在網路上搜尋:"白色酢漿草",出現的多是
紫花酢漿草因基因突變而開出白花,還有
一齣1987年的勵志電影。
在這裡,我只是拍下最近看到的酢漿草蒼白的葉片,應該是即將枯萎吧。



前面提到的那齣電影,是由荊棘(本名朱立立)的小說改編。小說和電影我都看過,但是現在卻沒甚麼印象了。
搜尋資料時發現
anion竟然是因為看了荊棘這篇〈白色的酢漿草〉才知道有紫花酢漿草。很高興知道:原來我們高中時都讀了荊棘的書。
比起被拍成電影的〈白色的酢漿草〉,荊棘的〈南瓜〉留給我比較深的印象。她描寫不知從何而來的南瓜在籬笆邊生長著,沒有被當成雜草除去,竟然生出許多大南瓜,讓全家人有意外的口福,在那物質缺乏的年代,自己長出來的南瓜簡直是天降的福氣。
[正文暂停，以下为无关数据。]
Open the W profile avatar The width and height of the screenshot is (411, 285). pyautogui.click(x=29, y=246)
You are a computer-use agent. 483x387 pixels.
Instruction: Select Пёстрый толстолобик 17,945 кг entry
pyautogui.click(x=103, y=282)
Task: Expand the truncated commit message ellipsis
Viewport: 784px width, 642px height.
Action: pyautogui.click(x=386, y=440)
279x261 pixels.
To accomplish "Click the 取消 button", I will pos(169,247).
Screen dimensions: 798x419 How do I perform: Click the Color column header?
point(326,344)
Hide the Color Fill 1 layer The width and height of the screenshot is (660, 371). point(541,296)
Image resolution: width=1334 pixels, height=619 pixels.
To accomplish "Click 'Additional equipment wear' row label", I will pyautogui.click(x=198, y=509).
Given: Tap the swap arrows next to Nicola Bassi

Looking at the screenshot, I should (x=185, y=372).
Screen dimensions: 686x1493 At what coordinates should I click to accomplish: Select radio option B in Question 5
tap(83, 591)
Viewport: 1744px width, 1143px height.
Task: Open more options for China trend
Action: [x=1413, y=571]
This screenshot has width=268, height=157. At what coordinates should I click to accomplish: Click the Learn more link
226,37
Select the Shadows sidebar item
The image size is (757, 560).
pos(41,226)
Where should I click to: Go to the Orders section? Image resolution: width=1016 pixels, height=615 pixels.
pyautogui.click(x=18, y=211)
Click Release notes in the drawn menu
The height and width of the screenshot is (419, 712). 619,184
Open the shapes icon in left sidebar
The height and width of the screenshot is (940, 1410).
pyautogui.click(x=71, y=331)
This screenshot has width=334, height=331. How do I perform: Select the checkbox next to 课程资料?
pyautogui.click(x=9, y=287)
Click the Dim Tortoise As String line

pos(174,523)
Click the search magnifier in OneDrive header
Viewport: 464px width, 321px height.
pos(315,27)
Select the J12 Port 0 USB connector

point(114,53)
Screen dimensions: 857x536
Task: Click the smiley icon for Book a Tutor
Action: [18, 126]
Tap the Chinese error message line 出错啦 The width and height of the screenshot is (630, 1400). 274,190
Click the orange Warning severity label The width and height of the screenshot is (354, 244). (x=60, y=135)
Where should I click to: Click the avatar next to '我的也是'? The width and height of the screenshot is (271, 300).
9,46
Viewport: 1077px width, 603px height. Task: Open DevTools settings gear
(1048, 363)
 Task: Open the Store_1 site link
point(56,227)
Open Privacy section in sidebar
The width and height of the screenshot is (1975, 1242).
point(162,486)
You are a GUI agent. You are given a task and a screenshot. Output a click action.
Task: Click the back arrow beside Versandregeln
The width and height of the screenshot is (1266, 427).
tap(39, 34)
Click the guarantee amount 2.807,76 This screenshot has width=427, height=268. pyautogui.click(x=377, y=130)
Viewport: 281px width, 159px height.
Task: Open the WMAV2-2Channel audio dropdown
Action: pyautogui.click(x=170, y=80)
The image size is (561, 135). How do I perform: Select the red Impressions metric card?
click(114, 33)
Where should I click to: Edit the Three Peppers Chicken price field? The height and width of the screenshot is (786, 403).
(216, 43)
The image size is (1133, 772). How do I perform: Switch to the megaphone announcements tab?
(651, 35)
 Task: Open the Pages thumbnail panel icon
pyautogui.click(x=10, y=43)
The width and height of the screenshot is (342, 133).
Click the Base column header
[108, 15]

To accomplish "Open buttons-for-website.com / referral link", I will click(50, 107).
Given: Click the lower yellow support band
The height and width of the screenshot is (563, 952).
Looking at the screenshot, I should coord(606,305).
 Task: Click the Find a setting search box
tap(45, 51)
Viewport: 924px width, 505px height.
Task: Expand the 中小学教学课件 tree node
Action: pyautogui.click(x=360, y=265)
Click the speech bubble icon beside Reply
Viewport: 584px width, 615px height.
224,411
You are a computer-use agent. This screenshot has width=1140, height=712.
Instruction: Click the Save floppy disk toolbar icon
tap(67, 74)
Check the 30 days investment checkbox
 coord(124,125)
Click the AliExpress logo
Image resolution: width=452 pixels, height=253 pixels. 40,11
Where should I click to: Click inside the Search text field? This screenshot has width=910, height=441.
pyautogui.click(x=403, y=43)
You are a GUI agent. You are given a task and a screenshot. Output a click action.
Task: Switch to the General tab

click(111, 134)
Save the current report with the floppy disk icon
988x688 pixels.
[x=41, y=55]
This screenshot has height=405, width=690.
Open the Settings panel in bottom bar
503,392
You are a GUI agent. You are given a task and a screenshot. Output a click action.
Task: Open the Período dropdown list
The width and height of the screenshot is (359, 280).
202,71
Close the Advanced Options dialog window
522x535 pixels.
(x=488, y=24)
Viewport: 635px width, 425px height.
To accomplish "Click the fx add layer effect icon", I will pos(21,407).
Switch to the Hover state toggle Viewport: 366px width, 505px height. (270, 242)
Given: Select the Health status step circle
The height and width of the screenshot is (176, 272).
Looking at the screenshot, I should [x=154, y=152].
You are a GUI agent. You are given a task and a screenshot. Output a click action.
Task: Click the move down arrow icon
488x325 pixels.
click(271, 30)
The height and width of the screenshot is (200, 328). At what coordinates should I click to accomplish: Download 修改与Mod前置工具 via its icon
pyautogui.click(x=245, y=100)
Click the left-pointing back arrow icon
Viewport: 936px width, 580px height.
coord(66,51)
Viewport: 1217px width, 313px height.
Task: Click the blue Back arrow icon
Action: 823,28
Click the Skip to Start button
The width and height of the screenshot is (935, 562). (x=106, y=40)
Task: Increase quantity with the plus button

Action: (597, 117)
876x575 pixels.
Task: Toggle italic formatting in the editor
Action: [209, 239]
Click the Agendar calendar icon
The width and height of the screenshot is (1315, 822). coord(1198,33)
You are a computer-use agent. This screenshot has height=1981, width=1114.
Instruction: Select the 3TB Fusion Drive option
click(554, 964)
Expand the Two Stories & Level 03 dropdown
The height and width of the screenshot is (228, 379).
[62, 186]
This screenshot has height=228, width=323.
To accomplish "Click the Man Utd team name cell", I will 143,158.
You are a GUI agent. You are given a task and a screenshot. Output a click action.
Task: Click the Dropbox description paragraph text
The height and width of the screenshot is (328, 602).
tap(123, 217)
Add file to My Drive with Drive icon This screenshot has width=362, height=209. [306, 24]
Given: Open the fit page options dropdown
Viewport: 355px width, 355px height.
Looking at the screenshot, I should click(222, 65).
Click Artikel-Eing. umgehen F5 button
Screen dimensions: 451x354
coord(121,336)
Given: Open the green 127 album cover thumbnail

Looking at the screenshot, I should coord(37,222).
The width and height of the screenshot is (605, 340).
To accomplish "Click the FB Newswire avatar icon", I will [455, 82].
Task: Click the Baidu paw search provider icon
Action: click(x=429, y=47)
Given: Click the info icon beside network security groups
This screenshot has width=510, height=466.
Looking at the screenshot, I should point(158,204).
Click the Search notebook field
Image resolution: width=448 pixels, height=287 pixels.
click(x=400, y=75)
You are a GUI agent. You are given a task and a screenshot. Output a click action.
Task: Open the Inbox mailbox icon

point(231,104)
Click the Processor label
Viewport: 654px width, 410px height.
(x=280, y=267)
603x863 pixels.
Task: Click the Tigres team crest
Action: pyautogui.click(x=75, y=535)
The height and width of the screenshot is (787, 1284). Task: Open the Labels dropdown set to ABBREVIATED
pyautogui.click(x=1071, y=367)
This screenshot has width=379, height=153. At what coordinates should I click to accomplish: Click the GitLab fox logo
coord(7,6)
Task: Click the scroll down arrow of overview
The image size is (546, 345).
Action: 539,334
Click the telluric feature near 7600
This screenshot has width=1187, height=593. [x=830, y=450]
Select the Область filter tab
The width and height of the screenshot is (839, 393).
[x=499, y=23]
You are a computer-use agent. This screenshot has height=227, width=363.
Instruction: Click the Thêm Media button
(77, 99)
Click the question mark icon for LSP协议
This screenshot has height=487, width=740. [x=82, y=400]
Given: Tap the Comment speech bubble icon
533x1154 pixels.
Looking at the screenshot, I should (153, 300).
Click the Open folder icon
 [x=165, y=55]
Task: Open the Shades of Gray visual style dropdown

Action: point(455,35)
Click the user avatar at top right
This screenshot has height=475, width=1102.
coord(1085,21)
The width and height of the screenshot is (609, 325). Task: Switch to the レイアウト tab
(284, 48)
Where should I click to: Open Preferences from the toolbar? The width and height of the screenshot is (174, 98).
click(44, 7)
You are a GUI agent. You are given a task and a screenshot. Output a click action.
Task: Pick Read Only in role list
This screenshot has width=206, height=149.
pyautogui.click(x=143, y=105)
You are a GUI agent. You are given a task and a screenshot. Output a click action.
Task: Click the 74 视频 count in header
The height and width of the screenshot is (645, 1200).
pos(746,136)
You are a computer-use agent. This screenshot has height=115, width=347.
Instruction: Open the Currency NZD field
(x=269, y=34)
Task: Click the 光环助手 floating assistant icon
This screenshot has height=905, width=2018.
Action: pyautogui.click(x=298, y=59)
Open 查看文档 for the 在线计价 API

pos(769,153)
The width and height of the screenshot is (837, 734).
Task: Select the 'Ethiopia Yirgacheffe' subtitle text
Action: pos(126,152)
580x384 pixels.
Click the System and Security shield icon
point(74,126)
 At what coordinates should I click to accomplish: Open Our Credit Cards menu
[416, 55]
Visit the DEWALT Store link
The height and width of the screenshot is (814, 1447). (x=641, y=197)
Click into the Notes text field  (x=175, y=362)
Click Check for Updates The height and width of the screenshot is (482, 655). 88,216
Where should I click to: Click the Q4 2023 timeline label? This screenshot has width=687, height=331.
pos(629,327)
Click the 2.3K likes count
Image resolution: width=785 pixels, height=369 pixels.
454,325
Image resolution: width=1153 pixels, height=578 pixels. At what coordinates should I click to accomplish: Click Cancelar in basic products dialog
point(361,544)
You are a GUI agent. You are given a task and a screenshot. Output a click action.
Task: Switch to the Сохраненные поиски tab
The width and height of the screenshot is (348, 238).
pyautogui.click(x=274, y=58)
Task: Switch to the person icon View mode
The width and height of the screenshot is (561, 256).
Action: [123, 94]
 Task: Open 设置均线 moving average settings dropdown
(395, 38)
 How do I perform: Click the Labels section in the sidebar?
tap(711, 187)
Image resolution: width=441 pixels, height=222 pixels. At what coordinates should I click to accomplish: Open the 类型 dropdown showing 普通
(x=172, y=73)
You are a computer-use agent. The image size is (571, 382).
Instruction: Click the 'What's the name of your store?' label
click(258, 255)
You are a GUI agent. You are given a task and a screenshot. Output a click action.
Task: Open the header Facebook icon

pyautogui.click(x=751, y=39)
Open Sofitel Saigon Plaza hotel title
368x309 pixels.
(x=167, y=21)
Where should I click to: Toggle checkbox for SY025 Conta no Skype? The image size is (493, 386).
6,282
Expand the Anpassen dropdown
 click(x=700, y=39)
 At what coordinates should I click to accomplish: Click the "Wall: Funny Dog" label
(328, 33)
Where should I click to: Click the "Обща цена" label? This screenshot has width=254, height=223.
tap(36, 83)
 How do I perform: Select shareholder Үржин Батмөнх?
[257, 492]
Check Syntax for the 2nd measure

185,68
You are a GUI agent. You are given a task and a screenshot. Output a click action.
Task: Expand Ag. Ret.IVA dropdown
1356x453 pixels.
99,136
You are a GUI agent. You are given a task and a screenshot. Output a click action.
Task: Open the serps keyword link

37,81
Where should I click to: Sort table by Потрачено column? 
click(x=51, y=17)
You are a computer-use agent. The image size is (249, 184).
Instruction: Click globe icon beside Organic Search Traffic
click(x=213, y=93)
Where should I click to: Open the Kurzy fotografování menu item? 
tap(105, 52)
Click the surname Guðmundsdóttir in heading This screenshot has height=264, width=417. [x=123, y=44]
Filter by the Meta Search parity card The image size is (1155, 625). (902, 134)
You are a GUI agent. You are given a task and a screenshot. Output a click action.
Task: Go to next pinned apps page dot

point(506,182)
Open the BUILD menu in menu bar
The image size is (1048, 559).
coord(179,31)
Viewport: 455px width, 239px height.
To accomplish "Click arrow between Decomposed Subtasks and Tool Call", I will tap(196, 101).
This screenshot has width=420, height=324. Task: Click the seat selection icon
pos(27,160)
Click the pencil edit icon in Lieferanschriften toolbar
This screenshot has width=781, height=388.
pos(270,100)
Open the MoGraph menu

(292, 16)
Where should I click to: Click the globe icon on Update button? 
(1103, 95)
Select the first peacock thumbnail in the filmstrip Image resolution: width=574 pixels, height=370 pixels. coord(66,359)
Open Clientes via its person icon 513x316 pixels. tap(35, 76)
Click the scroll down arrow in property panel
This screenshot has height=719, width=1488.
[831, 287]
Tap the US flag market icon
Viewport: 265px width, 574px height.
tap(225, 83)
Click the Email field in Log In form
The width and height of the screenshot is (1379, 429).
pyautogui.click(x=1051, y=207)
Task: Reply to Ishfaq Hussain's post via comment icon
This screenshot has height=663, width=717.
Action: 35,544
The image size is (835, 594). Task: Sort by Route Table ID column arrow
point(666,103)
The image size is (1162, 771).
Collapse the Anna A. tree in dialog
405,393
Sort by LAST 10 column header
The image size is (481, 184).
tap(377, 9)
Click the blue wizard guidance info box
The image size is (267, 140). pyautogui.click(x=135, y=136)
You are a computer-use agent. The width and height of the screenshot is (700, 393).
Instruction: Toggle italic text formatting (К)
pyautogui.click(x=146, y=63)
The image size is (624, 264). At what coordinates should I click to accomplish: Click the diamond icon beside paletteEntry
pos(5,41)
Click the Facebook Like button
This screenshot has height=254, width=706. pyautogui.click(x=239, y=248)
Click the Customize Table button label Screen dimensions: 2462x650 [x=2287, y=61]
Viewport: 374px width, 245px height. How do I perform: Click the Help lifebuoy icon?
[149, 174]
在讀〈南瓜〉的時候,我一點都不喜歡吃南瓜,可能也無法體會乍看平實細緻的文字中所蘊含的複雜情感,對父親、對母親、對這塊收容他們一家的陌生土地。很久之後,才領略到南瓜的好滋味,也學著閱讀小說字面以外的意涵。
從白色酢漿草扯到南瓜,植物在故事中是道具、是隱喻,在我讀著這些故事的同時,看到了人生,也看到了植物的生命。
恍然大悟,原來我從小就同時閱讀著書本和植物啊。